La guerre en Ukraine, les prix record du carburant et des denrées alimentaires et la hausse des taux d’intérêt alimentent la menace de stagflation, mais au moins une région est bien placée pour éviter le pire de la récession : l’Asie du Sud-Est.
Partout dans le monde, les investisseurs vendent des actions en prévision de taux d’intérêt plus élevés et d’une éventuelle récession. La semaine dernière, la Réserve fédérale américaine a relevé ses taux plus que prévu dans le but de maîtriser les prix, tandis que la stratégie punitive zéro-Covid de la Chine a fait baisser la demande dans la deuxième économie mondiale.
L’Asie du Sud-Est, cependant, semble prête à échapper en grande partie au cycle stagflationniste d’une inflation élevée et d’une production en cratère. Dans quatre des six plus grandes économies de l’Association des nations de l’Asie du Sud-Est, le produit intérieur brut augmente plus rapidement que l’inflation, selon une analyse des données gouvernementales du Financial Times.

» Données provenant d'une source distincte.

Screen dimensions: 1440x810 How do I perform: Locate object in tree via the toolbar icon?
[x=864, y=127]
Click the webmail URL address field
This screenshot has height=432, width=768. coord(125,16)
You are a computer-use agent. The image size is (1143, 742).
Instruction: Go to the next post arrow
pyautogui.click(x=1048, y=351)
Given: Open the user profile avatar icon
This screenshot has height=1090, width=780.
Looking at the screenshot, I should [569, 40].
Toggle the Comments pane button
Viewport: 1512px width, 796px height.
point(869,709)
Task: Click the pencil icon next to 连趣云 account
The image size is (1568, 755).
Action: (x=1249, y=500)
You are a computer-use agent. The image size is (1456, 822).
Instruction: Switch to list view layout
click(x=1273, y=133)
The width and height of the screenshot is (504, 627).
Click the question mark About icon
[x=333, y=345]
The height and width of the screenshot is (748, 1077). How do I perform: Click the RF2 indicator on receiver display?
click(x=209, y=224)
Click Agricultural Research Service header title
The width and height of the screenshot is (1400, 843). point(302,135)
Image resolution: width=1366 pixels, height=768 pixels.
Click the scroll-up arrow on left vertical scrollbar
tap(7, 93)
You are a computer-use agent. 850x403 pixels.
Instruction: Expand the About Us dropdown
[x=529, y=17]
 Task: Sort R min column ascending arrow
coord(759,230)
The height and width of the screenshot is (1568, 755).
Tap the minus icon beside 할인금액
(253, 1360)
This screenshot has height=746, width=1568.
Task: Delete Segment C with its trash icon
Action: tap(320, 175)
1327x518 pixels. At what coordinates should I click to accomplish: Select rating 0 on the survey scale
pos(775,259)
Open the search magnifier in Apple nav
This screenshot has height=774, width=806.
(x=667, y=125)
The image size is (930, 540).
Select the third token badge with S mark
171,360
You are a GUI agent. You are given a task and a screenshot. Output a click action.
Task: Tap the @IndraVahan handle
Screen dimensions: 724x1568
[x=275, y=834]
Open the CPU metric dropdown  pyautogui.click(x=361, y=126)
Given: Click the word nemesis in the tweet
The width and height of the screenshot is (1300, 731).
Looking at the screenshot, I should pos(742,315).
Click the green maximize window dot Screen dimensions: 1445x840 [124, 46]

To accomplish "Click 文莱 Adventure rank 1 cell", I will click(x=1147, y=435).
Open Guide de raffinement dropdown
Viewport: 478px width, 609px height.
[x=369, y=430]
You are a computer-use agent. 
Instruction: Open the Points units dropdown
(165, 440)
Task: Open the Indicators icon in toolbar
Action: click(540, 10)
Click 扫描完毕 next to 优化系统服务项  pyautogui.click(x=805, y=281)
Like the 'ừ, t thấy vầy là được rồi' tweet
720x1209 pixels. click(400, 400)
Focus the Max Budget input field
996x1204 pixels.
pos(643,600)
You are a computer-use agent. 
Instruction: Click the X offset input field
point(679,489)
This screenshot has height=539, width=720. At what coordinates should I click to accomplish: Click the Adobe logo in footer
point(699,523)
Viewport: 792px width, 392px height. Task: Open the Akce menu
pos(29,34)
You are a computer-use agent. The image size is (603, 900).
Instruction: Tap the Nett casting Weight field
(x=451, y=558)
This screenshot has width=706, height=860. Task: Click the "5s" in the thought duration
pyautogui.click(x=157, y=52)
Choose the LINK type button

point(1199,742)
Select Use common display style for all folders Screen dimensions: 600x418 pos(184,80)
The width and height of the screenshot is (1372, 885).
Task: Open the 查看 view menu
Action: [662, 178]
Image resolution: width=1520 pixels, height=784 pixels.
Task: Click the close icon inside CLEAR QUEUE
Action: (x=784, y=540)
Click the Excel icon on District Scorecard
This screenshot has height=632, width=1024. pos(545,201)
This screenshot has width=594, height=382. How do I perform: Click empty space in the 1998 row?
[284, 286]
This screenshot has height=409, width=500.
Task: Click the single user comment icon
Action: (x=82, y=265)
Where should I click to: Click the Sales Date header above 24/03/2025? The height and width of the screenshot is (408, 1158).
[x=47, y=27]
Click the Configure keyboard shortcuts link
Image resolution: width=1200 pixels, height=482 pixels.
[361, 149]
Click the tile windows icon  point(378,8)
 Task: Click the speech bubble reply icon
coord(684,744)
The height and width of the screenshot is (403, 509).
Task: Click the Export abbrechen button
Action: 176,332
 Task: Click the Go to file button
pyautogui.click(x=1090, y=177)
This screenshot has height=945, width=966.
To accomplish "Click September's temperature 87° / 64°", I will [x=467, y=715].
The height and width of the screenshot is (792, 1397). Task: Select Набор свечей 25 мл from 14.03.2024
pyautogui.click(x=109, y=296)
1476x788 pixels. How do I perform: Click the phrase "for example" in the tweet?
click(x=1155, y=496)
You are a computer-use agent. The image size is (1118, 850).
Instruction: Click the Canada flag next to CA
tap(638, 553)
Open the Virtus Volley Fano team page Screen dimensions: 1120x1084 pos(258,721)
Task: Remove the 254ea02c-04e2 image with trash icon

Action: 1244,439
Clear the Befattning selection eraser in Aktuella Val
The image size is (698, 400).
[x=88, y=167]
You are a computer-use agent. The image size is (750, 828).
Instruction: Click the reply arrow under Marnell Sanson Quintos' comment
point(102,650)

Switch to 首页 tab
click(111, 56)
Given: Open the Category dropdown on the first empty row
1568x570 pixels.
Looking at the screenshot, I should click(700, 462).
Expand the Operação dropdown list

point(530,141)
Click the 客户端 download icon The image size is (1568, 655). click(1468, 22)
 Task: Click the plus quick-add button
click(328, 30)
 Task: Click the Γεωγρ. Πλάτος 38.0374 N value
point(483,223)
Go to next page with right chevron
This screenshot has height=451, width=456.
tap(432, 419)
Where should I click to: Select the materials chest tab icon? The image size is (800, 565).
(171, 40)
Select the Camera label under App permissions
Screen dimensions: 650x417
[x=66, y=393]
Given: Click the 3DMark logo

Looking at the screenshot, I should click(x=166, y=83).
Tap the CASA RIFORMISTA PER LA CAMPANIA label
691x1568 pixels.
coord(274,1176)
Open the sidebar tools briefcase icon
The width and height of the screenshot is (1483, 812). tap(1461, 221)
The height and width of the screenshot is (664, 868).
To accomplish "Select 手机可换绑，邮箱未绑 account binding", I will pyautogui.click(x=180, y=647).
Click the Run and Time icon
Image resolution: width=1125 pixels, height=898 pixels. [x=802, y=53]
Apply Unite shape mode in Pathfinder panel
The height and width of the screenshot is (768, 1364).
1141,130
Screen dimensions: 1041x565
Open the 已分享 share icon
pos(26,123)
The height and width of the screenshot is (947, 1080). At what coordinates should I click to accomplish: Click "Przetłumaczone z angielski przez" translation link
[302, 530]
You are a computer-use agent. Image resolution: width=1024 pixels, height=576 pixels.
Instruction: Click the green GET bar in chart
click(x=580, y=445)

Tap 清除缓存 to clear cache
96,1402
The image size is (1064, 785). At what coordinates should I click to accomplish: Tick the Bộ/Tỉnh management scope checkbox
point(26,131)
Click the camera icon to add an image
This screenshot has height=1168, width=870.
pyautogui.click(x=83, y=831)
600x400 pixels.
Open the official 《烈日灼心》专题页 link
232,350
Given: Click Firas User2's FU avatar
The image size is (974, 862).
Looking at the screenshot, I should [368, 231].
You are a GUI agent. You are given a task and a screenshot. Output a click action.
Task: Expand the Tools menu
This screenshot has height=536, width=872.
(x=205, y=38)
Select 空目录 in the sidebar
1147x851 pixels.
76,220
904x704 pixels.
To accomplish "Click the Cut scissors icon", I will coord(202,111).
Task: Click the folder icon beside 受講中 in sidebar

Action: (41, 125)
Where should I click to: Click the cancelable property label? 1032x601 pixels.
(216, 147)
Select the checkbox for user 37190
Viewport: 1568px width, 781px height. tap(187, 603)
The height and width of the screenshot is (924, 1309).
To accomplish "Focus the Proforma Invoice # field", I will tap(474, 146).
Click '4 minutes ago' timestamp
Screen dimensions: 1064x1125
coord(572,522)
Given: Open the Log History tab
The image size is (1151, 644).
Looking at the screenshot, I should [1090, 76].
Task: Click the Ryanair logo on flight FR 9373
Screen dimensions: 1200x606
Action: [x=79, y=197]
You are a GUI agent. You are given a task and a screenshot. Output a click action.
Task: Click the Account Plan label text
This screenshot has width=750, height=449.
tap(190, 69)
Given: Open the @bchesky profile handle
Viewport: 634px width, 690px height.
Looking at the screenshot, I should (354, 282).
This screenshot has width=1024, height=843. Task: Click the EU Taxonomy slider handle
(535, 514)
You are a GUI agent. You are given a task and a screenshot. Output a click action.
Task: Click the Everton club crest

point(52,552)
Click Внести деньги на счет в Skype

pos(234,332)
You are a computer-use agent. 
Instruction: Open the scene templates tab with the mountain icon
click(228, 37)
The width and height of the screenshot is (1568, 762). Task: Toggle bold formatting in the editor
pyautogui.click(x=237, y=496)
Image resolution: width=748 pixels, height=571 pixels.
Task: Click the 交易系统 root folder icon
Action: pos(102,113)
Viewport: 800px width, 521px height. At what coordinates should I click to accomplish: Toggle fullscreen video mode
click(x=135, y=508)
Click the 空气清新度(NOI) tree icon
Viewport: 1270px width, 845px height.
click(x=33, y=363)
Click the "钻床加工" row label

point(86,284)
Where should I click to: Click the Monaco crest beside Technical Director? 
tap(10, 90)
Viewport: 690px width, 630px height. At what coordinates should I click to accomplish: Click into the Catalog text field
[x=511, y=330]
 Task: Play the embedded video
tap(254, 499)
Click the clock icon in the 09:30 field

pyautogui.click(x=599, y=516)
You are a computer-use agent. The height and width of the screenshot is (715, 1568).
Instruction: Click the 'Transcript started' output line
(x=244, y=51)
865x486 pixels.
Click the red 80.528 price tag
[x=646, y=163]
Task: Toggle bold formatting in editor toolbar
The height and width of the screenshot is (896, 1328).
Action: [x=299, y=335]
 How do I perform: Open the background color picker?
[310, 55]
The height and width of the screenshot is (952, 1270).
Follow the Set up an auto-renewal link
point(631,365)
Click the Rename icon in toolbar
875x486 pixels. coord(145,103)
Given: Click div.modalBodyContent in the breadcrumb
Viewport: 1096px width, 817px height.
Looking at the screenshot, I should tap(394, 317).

Dans ces pays – le Vietnam, la Malaisie, l’Indonésie et les Philippines – les économies rebondissent alors que les contrôles d’entrée stricts en cas de pandémie sont supprimés et qu’une résurgence du tourisme remplit les hôtels dans des points chauds allant de la baie d’Ha Long au Vietnam à Bali.
« Ce que vous voyez en Asie du Sud-Est en ce moment, c’est un rebond de la réouverture : l’environnement de croissance est très fort, et cela devrait se poursuivre au second semestre », a déclaré Frederic Neumann, économiste en chef pour l’Asie. chez HSBC. « L’Asean semble très résistant. »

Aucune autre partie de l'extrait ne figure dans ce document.